In some countries they can only ask for your information once

Office Worker with Mountain of PaperworkIn some countries the government can’t keep asking you for the same information again and again. Well to be more precise that’s in one country: Estonia. Estonia has had a law since 2007 that implements the “once-only” principle – that the state is not allowed to ask citizens for the same information twice.

If you’ve flown into Australia from overseas recently you’ll remember having to fill in two pieces of paper that ask for nearly identical information, information that mirrors what was on your exit papers and, presumably, on the airline’s passenger manifest. It’s a great example, but only one of many, of an underlying inefficiency in the way we do things. As an easy indicator of that inefficiency, Estonia says that by forcing its government agencies to communicate efficiently it has saved two percent of its GDP annually.

Of course there are many reasons that this sort of thing is hard to do. But a country like Australia is well-placed to make the same moves simply because we are technologically advanced and also not very big. What we lack is vision and will.

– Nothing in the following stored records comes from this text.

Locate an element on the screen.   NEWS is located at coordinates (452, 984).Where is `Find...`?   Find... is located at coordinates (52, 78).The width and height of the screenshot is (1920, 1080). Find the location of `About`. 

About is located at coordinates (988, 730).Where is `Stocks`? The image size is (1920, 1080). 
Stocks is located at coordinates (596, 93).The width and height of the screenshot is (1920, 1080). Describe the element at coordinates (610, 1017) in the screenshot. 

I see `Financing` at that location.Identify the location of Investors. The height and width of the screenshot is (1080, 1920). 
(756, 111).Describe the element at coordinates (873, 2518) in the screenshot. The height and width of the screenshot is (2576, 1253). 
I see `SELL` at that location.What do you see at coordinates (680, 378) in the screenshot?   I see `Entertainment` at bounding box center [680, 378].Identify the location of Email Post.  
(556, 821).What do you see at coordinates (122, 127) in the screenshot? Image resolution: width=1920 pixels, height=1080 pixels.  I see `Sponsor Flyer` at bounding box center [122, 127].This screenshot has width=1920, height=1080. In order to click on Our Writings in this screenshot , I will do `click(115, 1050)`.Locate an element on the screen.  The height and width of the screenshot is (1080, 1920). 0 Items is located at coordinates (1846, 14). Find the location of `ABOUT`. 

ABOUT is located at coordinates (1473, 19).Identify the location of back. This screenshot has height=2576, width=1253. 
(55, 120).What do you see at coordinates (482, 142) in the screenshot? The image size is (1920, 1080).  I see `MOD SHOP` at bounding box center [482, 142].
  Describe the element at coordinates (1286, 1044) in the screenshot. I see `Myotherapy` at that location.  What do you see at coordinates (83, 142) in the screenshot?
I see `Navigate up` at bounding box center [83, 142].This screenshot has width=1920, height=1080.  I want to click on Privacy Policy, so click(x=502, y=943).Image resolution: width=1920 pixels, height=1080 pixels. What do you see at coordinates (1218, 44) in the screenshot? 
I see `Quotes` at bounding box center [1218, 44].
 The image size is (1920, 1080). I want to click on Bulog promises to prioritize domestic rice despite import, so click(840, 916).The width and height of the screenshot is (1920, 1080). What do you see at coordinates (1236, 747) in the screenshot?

The obvious response is: Why would I trust the government? But the point here is not about giving the government more information, it’s about not giving them the same information multiple times on multiple forms. We already give them this information, we just have to do it in a fiddly and repetitive way.

In some ways the most interesting thing about the Estonian approach is the starting point. They didn’t start by getting IT people to bid on complex systems. They started by changing the law.